Humankind might yet find a way to build a commonalty of culture and purpose to link the peoples of Europe, western Asia and south Asia — to achieve . . . Alexander’s dream. Such a confrontation and eventual coming together would be painful and difficult to imagine, and neither devout Muslims nor devout Europeans will accept any future we can now envision — but the importance of finding one is undeniable.

Who can fail to recognise the prating of an academic used to a captive audience? The devout are the least of our worries.

Goldsworthy begins by claiming that Rome was never abandoned but ‘shrank massively’. Two pages later, we are alerted to ‘massive differences’ between Rome and any modern state. ‘None of this means it is impossible to learn from the past, simply that it must be done with considerable care and a good deal of caution.’ The botox of platitudes is used again and again to fill out an informative text. Within a few more pages, equestrians are said to have ‘massive influence’ and the Romans are ‘forced to massively increase’ their military spending. A modern Odoacer might cry, ‘Where’s style?’

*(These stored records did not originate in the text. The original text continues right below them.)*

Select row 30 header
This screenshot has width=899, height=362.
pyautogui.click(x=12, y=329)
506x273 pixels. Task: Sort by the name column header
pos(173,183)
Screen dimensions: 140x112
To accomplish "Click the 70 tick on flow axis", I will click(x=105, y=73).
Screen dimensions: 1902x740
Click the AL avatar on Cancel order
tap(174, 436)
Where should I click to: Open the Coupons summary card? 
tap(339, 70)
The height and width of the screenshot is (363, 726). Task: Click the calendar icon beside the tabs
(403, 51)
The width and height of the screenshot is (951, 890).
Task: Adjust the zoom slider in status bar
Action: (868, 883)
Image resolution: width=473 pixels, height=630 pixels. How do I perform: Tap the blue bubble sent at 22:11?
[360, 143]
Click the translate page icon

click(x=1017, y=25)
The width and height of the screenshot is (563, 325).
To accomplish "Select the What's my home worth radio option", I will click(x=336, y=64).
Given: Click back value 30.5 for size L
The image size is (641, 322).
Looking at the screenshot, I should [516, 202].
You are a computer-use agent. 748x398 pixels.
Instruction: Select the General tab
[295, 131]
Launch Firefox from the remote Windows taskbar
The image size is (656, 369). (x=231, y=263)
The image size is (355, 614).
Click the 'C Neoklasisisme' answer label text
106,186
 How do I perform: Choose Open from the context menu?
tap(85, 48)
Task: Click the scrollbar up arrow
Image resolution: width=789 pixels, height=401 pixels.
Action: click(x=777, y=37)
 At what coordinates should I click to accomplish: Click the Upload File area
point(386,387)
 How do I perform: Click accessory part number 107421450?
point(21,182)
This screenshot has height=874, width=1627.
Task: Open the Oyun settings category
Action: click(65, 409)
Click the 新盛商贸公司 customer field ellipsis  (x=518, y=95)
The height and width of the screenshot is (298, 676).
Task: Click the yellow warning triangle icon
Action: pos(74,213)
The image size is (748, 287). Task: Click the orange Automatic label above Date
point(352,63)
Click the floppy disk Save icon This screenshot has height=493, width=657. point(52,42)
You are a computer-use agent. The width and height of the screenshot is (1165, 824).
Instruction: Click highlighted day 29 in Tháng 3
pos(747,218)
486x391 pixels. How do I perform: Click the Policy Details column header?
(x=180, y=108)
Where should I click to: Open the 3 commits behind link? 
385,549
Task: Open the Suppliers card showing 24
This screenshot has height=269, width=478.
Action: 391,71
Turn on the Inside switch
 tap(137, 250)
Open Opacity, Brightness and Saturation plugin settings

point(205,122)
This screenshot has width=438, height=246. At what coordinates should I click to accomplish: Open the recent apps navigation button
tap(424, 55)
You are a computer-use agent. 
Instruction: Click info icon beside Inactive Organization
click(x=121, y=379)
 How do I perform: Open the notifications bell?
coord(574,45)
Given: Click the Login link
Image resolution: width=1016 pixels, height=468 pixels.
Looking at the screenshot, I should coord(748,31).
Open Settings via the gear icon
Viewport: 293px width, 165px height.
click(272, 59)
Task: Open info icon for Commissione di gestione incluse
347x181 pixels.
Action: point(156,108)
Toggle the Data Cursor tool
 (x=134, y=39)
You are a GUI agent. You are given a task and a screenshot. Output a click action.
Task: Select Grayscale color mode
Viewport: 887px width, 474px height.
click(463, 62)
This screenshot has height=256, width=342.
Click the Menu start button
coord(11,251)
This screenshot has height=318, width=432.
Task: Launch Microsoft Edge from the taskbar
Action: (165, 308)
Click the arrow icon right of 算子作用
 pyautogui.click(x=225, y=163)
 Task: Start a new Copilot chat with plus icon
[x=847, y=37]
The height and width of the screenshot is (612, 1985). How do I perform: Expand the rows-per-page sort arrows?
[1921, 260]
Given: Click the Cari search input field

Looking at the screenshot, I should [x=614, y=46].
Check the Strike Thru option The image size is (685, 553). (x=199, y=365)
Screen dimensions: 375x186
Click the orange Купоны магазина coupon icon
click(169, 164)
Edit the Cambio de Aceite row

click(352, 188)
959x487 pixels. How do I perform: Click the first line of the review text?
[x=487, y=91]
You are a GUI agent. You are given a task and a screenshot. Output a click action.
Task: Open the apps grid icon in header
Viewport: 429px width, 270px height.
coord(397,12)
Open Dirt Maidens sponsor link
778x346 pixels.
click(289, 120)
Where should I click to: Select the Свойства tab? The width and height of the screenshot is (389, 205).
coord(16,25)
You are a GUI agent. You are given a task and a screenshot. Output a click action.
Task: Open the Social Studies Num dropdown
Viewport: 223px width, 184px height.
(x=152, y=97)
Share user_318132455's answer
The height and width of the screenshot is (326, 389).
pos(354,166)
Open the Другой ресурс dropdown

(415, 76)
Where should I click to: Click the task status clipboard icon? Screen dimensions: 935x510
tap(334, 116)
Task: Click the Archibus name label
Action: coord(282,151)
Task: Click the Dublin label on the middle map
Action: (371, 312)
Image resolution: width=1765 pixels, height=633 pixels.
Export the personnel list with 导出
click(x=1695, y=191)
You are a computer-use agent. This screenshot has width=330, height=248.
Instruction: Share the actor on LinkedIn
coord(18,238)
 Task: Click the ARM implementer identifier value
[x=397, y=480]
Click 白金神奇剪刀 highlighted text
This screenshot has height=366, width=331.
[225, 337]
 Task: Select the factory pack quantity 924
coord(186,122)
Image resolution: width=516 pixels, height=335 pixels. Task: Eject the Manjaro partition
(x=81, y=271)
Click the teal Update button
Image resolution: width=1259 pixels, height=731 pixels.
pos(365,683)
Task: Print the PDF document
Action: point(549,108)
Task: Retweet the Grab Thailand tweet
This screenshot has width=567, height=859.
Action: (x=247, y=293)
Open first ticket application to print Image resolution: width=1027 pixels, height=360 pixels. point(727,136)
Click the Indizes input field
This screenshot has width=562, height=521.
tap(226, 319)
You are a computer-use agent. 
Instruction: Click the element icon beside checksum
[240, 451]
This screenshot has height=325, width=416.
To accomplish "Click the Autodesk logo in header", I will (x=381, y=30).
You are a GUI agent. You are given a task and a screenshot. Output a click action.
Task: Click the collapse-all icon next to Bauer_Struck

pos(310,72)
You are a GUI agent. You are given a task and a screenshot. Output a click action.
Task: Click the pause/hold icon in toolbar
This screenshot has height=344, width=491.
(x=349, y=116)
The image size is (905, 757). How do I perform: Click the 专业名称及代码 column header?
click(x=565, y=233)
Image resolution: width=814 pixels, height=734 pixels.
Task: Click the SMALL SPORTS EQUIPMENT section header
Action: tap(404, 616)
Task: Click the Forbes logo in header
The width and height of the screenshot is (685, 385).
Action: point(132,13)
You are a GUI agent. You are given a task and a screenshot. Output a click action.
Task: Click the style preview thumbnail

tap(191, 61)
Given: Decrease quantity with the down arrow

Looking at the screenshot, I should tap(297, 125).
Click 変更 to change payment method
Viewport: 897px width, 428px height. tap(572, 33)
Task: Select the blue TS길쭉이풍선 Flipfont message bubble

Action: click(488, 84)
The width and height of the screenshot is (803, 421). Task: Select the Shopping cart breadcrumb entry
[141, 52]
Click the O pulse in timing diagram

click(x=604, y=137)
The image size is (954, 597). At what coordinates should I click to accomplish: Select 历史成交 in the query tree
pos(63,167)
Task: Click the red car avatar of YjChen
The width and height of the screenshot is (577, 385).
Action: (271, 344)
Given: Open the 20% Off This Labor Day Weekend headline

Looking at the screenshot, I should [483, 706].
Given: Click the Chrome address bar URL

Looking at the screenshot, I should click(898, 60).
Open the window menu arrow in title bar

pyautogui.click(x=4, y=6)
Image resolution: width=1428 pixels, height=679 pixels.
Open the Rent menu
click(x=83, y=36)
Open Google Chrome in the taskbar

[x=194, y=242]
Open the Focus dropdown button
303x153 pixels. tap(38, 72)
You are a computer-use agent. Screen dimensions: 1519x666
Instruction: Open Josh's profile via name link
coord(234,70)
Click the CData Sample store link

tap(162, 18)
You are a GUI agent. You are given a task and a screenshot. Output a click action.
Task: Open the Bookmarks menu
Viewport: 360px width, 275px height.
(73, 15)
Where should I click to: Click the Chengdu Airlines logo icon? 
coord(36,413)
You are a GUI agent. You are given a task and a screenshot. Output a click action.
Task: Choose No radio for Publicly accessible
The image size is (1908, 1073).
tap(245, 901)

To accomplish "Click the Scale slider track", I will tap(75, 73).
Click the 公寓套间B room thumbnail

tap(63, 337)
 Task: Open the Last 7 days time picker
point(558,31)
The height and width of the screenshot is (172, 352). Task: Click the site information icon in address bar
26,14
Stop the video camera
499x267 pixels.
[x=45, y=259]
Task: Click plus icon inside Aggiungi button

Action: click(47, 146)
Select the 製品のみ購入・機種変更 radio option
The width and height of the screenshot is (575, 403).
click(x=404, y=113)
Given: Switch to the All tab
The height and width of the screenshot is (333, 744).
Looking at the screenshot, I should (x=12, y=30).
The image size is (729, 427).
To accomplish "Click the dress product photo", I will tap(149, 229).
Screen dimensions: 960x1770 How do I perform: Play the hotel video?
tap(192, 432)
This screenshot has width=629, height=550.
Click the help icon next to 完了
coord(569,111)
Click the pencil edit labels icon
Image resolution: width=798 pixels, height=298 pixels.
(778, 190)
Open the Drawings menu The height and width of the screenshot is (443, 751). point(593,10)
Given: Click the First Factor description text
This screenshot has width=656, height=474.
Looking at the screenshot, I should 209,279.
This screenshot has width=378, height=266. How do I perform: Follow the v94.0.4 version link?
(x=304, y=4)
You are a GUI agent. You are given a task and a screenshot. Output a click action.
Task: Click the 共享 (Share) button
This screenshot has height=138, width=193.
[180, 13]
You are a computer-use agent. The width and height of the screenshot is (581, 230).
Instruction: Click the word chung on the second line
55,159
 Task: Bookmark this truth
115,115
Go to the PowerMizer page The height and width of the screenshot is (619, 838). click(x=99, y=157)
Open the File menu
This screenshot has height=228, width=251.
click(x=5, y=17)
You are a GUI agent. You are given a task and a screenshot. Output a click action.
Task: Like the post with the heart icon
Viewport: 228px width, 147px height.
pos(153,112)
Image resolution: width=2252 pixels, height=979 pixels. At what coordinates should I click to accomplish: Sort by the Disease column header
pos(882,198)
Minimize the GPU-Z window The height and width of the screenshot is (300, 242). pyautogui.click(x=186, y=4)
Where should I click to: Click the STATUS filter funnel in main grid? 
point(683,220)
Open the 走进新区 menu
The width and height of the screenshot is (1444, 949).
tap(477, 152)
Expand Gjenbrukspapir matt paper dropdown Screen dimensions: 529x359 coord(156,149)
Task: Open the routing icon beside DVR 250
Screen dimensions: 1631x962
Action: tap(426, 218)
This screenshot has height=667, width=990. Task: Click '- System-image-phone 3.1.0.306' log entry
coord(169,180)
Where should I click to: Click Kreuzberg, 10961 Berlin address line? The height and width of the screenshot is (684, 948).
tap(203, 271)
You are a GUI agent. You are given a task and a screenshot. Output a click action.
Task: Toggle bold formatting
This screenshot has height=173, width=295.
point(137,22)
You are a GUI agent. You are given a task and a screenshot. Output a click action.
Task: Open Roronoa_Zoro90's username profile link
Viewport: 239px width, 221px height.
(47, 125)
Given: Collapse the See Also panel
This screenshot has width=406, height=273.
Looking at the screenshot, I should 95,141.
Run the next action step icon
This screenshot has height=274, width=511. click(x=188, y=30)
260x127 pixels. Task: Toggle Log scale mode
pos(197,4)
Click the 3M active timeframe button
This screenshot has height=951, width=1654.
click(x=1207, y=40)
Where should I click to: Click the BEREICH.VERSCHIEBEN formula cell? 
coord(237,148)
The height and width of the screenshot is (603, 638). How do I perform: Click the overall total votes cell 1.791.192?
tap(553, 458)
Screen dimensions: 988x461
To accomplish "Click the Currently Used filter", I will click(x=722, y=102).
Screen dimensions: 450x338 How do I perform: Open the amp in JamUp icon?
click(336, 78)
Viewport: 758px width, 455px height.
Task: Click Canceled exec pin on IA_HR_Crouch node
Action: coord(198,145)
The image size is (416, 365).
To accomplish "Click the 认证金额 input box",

If Rome did not quite fall, it certainly slipped, and was pushed, not least by those who sought entry to its markets and amenities. Even Augustus’ empire never stopped abruptly at its borders: slave-traders went back and forth supplying the two-footed oil which kept civilisation primed with energy. When the ‘barbarians’ took over the levers of power, they soon decked themselves in the robes and manner of those they had displaced, just as Christianity took over administrative units (dioceses and vicarages) which pagans had ordained. Did not Gregory the Great assume the same priestly title, Pontifex Maximus, as Julius Caesar? If the Treaty of Rome holds modern Europe together, it is after an antique fashion: today’s VAT inspectors are yesterday’s publicans.

It seems not to occur to our two massive historians that, whether or not history has ‘lessons’, its previous chroniclers certainly have something to teach them: if Gibbon indulges in period irony, if Tacitus is too deliciously tart, and Trevor-Roper too snidely anti-clerical to be quoted without deferential sneers, such writers made elegance an arm of criticism, wit an aspect of perception. Today’s clichés certify a decline from the intelligence of the past. A classless commonalty may be an amiable, sententious fancy; but prose without class marks a slipshod culture, at home with academico-journalese.